The following article was written by an Iranian citizen journalist on the ground inside the country, who writes under a pseudonym to protect her identity.

 

Sadra Mohaghegh, the society editor of the reformist newspaper Shargh, was arrested at his home on the morning of September 19. He is the second journalist to have been arrested in September. Yashar Soltani, editor-in-chief of Memari (“Architecture”) News, was arrested at the beginning September.  Contrary to official claims, reports suggest that both were detained after they disclosed Tehran’s city government involvement in corrupt housing and land deals.  

Mohaghegh is a well-known reporter on social affairs. He publishes regular criticism about city government and management — and recently, his work has focused particularly on Tehran Municipality’s approval of illegal construction in the capital and the destruction of historical buildings and sites.

In the past month Mohaghegh and Memari News published reports and tweeted about corruption at city government level related to land-grabs and reduced mortgage deals for some local politicians. Mohaghegh has more than 27,000 followers on Twitter, so the news was circulated widely outside traditional media. 

IranWire reported that Iran’s Working Group for Identifying Criminal Content blocked at least five websites on September 4, after blocking another website a few days before. At least two of the banned sites had reported on allegations that officials had benefited from a corrupt housing scheme.

Mohaghegh’s arrest was carried out by plainclothes agents who gave no explanation for their actions. An hour after the arrest, Mehr News Agency defense correspondent Javad Bakhshi Alamuti reported that security agents had arrested the journalist for cooperating with “counter-revolutionary” media outside Iran. The agency has close links to conservative politicians at Tehran Municipality,

The news that some municipal officials and Tehran City councillors had profited from corrupt land deals and reduced mortgages emerged after a group of hardliner politicians complained about the “astronomical” salaries of some high government officials. Tehran’s Mayor, Mohammad Bagher Ghalibaf, announced that he would order an investigation into  the salaries.

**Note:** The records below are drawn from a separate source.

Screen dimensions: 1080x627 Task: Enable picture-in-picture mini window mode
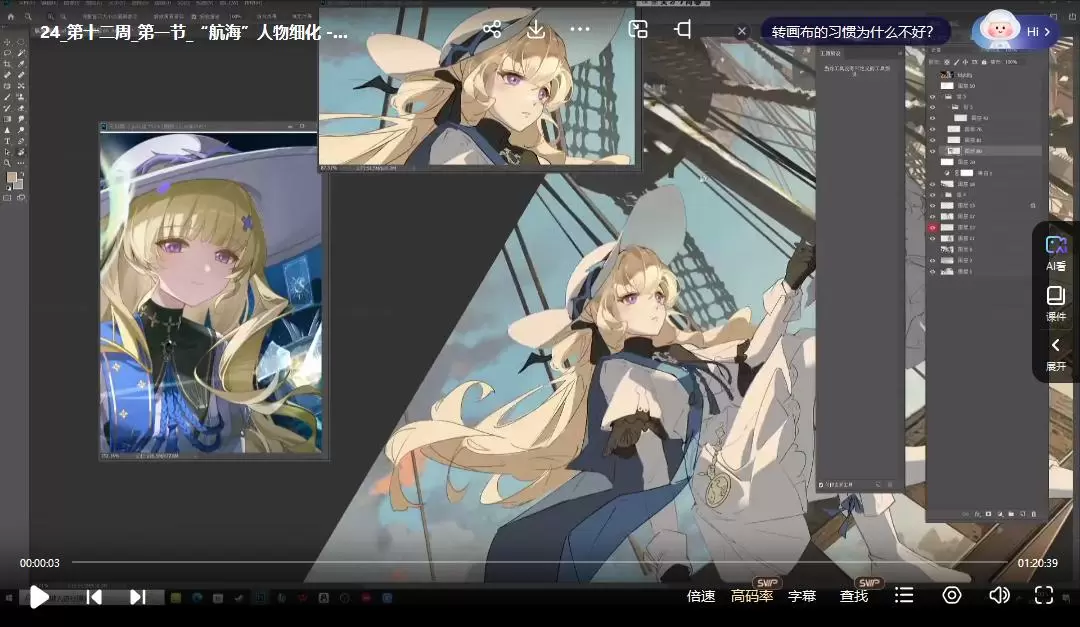tap(638, 29)
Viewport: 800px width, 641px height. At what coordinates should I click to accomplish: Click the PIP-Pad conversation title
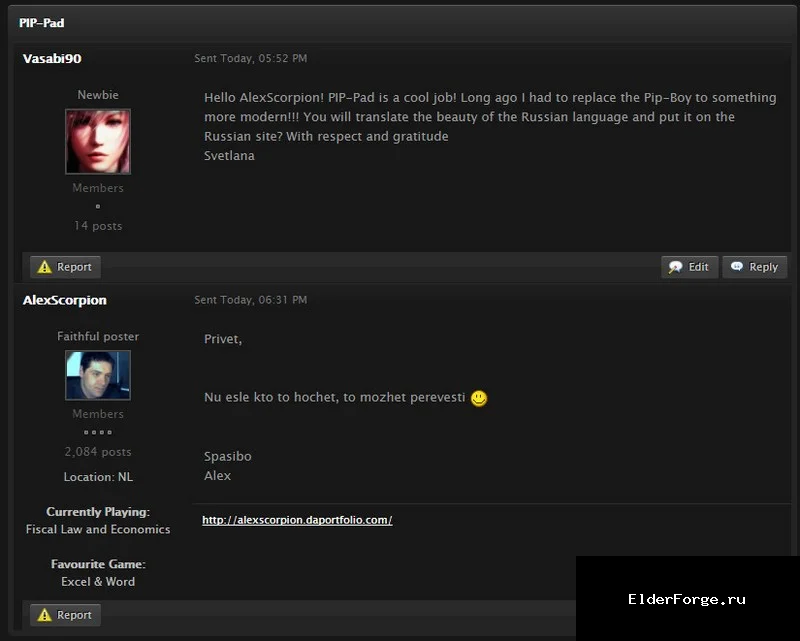(41, 22)
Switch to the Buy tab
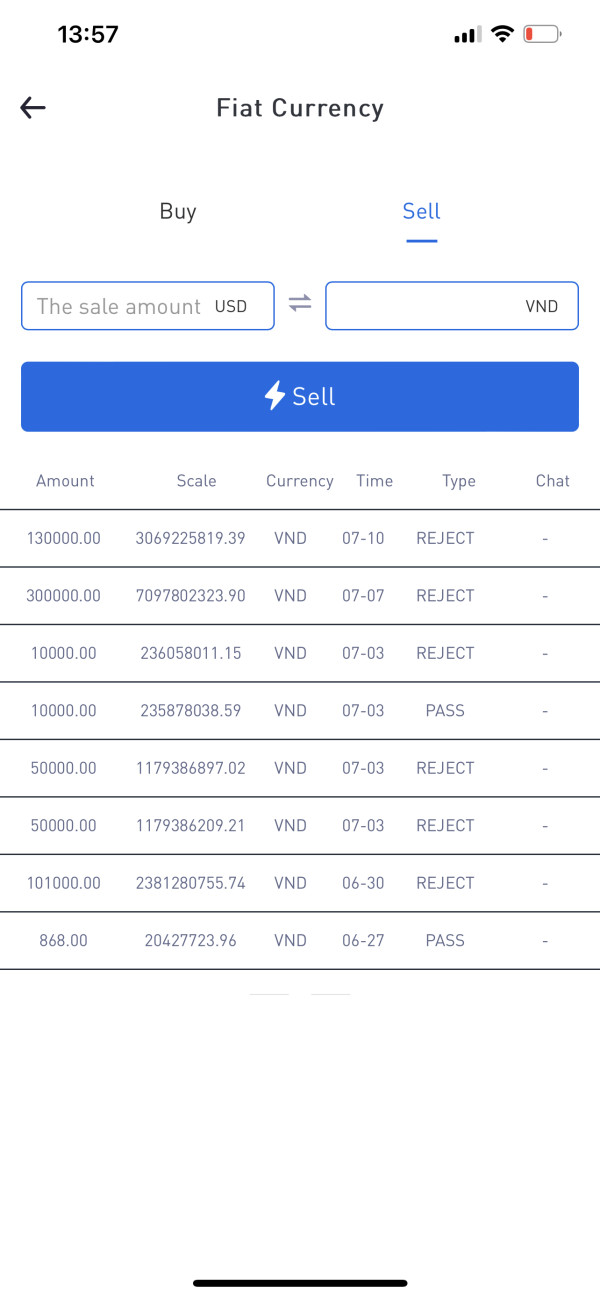 tap(178, 211)
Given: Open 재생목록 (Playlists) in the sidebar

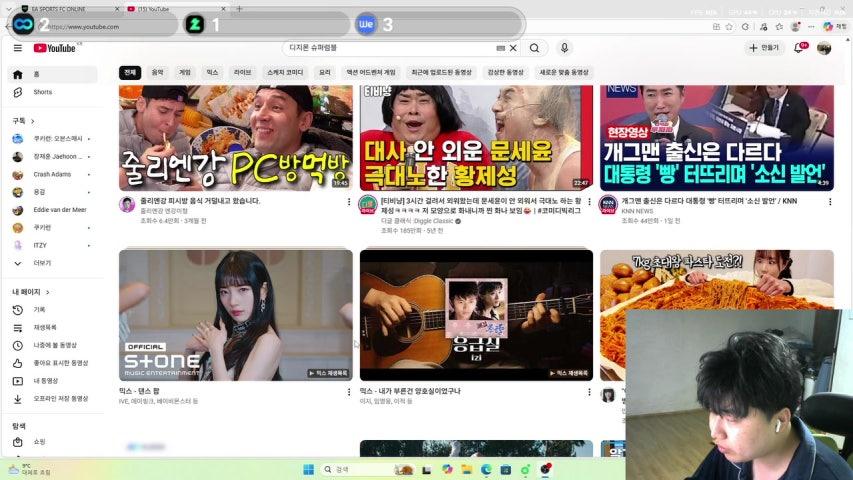Looking at the screenshot, I should pos(45,327).
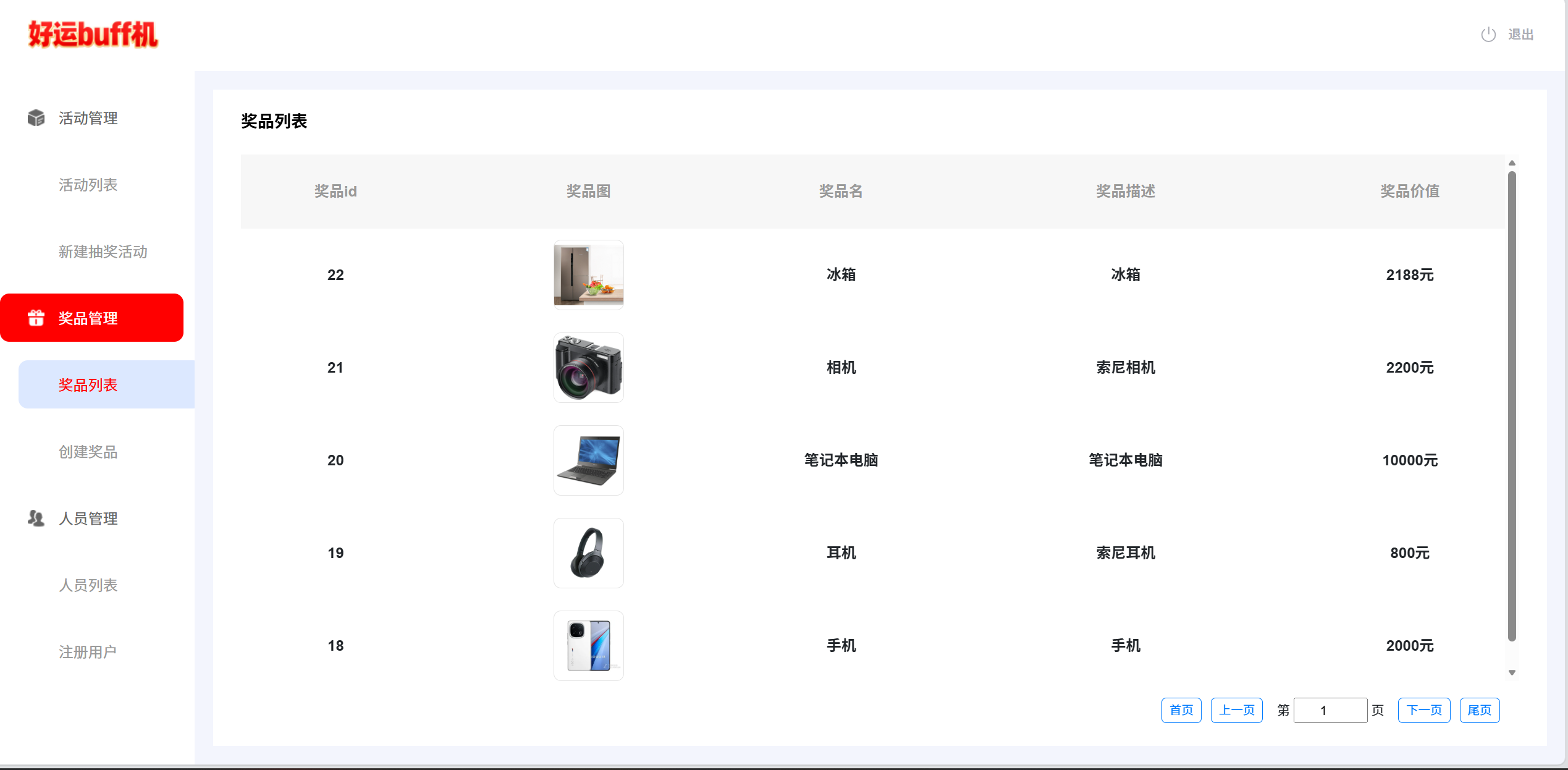Click the gift icon in 奖品管理
This screenshot has width=1568, height=770.
tap(36, 318)
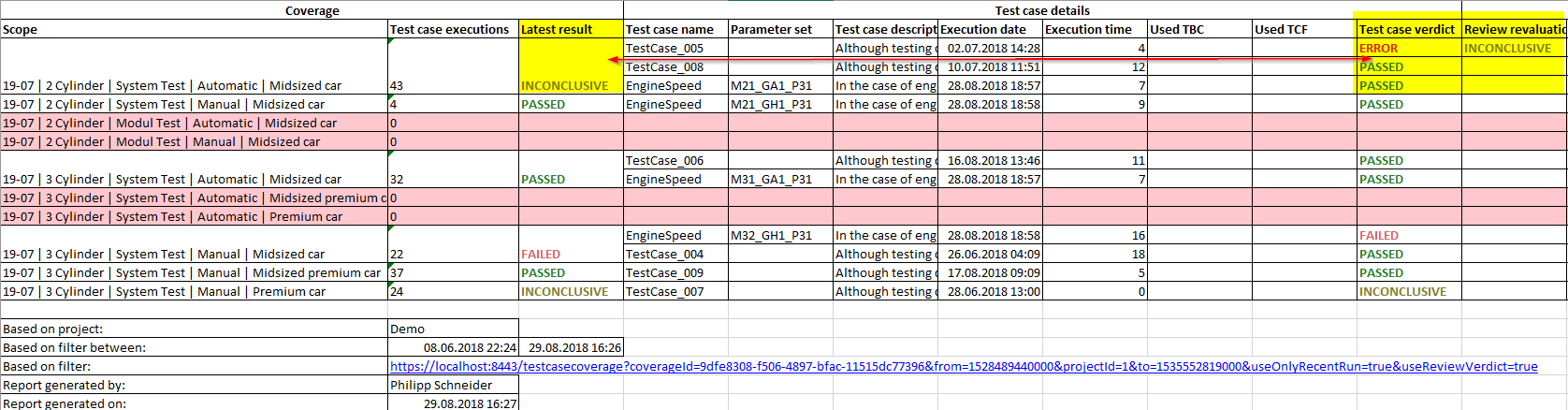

The so-called “astronomical properties case” is now under investigation by Iran’s General Inspection Organization.

Ghalibaf also wrote a letter to the head of the judiciary, demanding that those who were responsible for reporting on the scandal be prosecuted.

Among those named in the disclosures are five principalist members of Tehran’s City Council, a deputy mayor and a city council advisor. Now the mayor finds himself at the center of a widely-reported corruption case, which, in addition to implicating the seven prominent individuals, also raises speculation about 100 legal entities and around 150 senior municipal officials based outside city government.

The reformist newspaper Shargh and the website Memari News had both reported that on August 8, the General Inspection Organization wrote to Mohammad Javad Shushtari, director-general of the mayor’s office, submitting a detailed report about the land deals. The letter points to the illegal nature of the land sales to a large number of high-level city officials, members of the city council, a number of representatives to parliament and other individuals connected to other local governments outside Tehran. It stated that all the listed parties had benefited from significant discounts on housing and land deals — discounts that were ordered from the mayor himself.

The letter outlined that, based on the price of around $640 per square meter — a price which would be even higher for the more expensive neighborhoods of Tehran — more than $700 million had been squandered.

Considering the mayor’s alleged involvement in the scheme, the arrest of Sadra Mohaghegh and Yashar Soltani seem to be a direct retaliation for recent reports. Regardless of any official charges, the journalists have annoyed one of Iran’s most influential politicians, and they are paying for it.